In any case, Europe doesn’t have much spare receiving capacity. Some LNG could come in via the UK and run through existing pipes to the continent, but the empty half of Spanish and Portuguese terminals — which is included in most EU receiving capacity totals — is useless unless or until a big pipeline is built to France, a line that certainly won’t be operating by end-2022. Neither will the terminals Germany is hoping to install.

Tight Markets

Nonetheless, both the IEA and Energy Intelligence calculate that “in theory,” the EU could bring in the 50 Bcm in LNG the commission is targeting this year. But what might the “very tight market” the IEA expects as a result look like? Global LNG markets are already crazy. Spot prices as assessed in both Europe and Asia are currently at a multiple of roughly five times year-ago levels — and that’s a sharp retreat from a spike early in March to more than twice current rates.

What’s more, recent prices reflect relatively low “shoulder-season” demand for LNG, which like all gas demand, tends to be higher in winter. That means spot LNG markets will start to tighten by late summer, when heavy EU buying could send spot assessments into the stratosphere.
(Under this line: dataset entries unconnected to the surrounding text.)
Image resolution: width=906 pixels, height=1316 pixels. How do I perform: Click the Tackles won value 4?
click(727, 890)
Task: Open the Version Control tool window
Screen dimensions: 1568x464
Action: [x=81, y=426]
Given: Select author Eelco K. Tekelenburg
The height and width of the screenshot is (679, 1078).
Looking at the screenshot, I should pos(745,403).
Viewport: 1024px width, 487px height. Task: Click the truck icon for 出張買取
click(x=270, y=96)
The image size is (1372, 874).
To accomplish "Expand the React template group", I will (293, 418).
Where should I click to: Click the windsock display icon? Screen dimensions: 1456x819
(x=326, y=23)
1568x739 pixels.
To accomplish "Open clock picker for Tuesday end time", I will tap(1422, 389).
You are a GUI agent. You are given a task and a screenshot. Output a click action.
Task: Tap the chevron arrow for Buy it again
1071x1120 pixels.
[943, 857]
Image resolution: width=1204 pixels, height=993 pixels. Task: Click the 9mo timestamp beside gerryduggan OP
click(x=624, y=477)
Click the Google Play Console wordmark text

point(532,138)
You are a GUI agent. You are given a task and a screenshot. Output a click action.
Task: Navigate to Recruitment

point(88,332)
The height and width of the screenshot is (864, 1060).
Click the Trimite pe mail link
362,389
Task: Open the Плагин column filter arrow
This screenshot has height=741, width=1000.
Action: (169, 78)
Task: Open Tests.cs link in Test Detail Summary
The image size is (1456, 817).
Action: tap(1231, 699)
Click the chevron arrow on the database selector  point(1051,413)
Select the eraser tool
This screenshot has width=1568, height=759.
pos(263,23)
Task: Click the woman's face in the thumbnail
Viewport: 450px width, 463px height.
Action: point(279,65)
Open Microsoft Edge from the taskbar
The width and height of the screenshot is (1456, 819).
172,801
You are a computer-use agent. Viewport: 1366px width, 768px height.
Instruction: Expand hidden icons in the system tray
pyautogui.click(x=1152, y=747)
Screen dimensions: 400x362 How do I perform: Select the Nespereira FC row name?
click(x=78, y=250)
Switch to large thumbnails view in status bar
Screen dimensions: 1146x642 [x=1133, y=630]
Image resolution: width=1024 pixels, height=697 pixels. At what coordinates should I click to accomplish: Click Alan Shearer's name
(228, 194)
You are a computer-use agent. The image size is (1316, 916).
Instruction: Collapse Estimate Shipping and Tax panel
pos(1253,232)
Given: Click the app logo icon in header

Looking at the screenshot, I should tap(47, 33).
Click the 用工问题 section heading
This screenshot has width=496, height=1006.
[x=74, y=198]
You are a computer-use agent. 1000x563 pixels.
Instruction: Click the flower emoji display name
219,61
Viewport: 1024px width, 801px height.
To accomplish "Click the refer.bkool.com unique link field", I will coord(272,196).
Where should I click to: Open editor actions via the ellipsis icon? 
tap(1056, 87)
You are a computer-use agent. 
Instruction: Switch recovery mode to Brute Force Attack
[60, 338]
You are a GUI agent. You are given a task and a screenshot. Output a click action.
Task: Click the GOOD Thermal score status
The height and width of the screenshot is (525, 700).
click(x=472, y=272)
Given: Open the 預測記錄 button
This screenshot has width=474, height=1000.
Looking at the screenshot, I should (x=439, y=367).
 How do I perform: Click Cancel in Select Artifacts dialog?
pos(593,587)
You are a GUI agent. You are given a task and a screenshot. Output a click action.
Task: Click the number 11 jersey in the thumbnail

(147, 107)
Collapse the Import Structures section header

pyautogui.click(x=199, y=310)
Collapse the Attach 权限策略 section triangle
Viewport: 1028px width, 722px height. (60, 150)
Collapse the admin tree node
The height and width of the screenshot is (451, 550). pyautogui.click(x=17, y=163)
India and other relatively low-income countries have already reduced LNG imports and seem destined to slash them further still. That means more LNG for Europe, and in the midterm, it may lead India to turbocharge an already high-powered campaign to boost solar installations. But in the meantime, losing gas to Europe means India will burn more coal, adding to carbon emissions, deadly urban pollution — and coal prices. They and others may also burn more oil, further revving up prices for crude and the mid-distillates that are burned in small generators. And that’s before considering the impact on fertilizer and food prices.

China’s situation is similar, except that it can afford to bid up the price further to retain LNG, if it wants to. With its highly managed economy and surplus solar manufacturing capacity, China could also ramp up solar installation quickly. However, experience suggests it might have problems getting transmission capacity in place rapidly enough to make greater solar additions usable as soon as next winter. Mismatches in timing can afflict renewable energy, too.

Then Loose Markets

Meanwhile, there’s talk of buyers being willing to sign 20-year or longer contracts for not-yet-existing LNG supply. How genuine buyer interest really is in such contracts remains to be seen. When push comes to shove, how many utilities will want to sign up to buy gas they may not even need when it becomes available five or more years down the line, much less for two decades beyond that, i.e. until sometime between 2040 and 2050? Most Western countries are targeting 80%-100% renewable power well before 2040.

And in the middle of a transition, who can seriously claim to have bankable insight for 25 years into the likely level of oil prices, against which long-term contracts outside the US would presumably be pegged? Sellers and their bankers still seem to like the idea of oil-indexed long-term LNG contracts, but one wonders. The history of the LNG industry is filled with challenges to long-term pricing provisions when circumstances change. How likely is it that circumstances in gas and oil markets will not materially change within the next 25 years?

That’s just pricing. What happens if too much new LNG capacity is built and buyers don’t exist for all of it at any price, because of regulations or competition from cheap solar? It could easily happen. No one knows at this stage. The LNG business has often been highly profitable for sellers over the long-term. But it’s a steep front-end-cost business, and in the long-term, the business could all be dead.

Sarah Miller is a former editor of Petroleum Intelligence Weekly, World Gas Intelligence and Energy Compass.